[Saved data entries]
⟨

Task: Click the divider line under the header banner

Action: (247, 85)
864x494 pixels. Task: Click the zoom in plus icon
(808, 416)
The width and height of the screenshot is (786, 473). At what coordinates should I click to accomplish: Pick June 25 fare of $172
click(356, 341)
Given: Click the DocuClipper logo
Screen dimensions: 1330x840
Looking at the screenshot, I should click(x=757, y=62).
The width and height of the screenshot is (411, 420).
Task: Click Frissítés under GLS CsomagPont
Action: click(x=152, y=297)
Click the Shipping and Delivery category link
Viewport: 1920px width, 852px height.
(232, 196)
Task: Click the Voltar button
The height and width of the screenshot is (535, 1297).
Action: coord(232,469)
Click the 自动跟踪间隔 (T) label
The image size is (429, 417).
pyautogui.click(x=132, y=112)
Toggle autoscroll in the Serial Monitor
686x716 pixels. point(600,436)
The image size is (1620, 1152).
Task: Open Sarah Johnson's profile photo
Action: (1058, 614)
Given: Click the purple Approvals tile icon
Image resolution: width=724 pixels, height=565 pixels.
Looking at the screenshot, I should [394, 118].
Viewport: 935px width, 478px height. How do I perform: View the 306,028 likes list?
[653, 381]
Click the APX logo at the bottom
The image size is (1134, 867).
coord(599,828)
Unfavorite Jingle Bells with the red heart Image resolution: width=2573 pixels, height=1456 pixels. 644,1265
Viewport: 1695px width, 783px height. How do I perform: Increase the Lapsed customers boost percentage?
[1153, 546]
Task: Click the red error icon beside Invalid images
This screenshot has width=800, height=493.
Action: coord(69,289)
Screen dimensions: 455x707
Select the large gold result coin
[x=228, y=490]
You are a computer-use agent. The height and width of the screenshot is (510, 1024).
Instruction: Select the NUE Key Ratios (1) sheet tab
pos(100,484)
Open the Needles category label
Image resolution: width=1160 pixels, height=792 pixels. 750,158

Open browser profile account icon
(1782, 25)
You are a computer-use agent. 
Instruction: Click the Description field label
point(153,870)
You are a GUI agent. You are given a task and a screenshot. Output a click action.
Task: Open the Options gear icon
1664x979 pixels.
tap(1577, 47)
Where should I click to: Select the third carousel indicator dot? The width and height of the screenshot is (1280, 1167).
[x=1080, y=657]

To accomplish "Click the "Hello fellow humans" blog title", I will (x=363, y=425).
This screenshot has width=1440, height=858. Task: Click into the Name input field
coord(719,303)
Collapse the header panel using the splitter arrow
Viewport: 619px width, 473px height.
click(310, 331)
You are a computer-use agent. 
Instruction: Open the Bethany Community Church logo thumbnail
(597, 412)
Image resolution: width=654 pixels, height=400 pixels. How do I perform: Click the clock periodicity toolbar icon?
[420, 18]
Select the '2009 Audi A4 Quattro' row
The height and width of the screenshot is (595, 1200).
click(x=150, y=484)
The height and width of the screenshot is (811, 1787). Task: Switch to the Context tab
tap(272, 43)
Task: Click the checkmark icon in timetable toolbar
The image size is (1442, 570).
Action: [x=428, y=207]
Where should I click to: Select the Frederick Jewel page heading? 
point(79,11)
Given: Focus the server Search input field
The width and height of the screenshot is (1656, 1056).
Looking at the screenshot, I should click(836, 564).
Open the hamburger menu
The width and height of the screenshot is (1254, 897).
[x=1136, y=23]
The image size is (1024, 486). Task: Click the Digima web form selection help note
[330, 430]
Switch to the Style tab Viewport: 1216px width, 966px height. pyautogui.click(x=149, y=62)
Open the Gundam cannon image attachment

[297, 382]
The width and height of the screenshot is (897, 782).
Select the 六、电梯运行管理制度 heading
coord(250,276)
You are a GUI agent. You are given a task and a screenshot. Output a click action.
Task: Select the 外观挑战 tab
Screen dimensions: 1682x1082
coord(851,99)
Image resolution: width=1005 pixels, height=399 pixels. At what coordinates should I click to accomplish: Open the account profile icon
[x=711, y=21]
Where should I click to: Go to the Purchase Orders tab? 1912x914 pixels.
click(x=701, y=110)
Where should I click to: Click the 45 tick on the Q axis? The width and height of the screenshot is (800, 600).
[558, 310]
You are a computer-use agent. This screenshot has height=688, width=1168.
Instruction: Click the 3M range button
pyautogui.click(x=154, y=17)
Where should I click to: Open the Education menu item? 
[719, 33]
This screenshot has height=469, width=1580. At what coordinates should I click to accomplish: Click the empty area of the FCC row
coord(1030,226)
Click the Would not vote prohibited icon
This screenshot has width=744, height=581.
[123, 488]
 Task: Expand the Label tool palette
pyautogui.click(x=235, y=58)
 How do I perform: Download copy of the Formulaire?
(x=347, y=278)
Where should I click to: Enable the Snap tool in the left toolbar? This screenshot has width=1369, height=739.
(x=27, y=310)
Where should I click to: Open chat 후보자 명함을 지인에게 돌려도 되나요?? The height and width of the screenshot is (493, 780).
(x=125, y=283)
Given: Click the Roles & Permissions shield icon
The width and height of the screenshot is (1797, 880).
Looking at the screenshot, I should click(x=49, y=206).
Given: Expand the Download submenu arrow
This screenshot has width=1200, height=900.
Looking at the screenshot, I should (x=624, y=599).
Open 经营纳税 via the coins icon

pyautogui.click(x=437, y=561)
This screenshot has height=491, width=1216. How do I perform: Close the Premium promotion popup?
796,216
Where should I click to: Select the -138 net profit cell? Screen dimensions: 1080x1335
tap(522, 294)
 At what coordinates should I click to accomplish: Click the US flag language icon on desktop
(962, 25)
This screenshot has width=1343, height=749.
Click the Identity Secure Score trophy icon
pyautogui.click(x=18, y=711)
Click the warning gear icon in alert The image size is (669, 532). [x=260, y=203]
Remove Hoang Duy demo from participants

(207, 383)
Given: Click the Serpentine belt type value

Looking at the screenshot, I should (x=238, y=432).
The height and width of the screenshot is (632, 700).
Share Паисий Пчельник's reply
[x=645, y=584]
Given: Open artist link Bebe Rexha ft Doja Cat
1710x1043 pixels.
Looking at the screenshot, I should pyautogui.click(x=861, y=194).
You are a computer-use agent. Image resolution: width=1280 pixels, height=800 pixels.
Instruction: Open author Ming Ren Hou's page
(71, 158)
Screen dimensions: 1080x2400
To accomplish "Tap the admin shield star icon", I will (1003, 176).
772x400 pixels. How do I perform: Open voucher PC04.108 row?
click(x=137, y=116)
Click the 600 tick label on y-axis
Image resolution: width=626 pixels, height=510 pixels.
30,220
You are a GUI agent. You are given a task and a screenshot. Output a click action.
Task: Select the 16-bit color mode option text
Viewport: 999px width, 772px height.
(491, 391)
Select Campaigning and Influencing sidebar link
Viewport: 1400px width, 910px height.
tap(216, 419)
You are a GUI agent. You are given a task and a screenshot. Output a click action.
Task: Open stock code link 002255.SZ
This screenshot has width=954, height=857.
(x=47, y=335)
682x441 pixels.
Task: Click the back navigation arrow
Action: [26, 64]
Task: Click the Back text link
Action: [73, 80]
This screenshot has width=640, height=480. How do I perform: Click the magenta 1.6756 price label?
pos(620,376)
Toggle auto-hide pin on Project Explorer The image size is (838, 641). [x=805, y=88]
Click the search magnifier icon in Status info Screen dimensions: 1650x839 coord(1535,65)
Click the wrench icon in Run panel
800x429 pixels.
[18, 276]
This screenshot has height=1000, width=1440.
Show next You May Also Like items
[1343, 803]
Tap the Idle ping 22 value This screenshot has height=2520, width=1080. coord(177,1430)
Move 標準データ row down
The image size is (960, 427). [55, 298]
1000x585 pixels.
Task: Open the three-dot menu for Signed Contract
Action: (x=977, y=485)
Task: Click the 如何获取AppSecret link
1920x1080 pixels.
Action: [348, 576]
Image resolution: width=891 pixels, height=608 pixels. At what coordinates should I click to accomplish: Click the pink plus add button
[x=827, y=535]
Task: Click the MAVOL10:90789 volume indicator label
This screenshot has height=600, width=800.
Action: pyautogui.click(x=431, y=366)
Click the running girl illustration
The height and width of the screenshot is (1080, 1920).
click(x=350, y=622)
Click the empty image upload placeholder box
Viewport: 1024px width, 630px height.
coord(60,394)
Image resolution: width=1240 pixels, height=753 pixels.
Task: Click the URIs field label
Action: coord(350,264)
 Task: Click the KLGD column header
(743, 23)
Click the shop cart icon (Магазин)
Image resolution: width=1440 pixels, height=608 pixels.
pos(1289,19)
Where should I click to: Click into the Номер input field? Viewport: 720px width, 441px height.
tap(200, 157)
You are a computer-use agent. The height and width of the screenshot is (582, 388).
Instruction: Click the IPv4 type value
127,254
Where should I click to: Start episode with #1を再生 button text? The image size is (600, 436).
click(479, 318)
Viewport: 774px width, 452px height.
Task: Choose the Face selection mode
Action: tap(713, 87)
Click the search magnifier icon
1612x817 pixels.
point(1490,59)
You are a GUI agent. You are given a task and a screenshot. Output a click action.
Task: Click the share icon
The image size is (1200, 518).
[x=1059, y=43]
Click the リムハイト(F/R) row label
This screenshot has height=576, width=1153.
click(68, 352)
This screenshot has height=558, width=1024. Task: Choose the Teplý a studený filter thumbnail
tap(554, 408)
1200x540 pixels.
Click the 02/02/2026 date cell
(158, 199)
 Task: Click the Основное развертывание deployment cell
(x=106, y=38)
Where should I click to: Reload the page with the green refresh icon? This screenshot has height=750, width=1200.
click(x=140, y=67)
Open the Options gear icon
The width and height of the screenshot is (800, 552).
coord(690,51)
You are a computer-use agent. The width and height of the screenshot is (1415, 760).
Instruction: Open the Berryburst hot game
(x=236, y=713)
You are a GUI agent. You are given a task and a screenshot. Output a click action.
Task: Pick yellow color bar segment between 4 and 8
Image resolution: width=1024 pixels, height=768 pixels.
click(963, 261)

⟩

WHAT THE TASK REQUIRES: From the data above, output only the lines between the line containing "Open 经营纳税 via the coins icon" and the line containing "Given: Open artist", inclusive, exactly as written.

RESULT FOR THIS TASK:
Open 经营纳税 via the coins icon

pyautogui.click(x=437, y=561)
This screenshot has height=491, width=1216. How do I perform: Close the Premium promotion popup?
796,216
Where should I click to: Select the -138 net profit cell? Screen dimensions: 1080x1335
tap(522, 294)
 At what coordinates should I click to accomplish: Click the US flag language icon on desktop
(962, 25)
This screenshot has width=1343, height=749.
Click the Identity Secure Score trophy icon
pyautogui.click(x=18, y=711)
Click the warning gear icon in alert The image size is (669, 532). [x=260, y=203]
Remove Hoang Duy demo from participants

(207, 383)
Given: Click the Serpentine belt type value

Looking at the screenshot, I should (x=238, y=432).
The height and width of the screenshot is (632, 700).
Share Паисий Пчельник's reply
[x=645, y=584]
Given: Open artist link Bebe Rexha ft Doja Cat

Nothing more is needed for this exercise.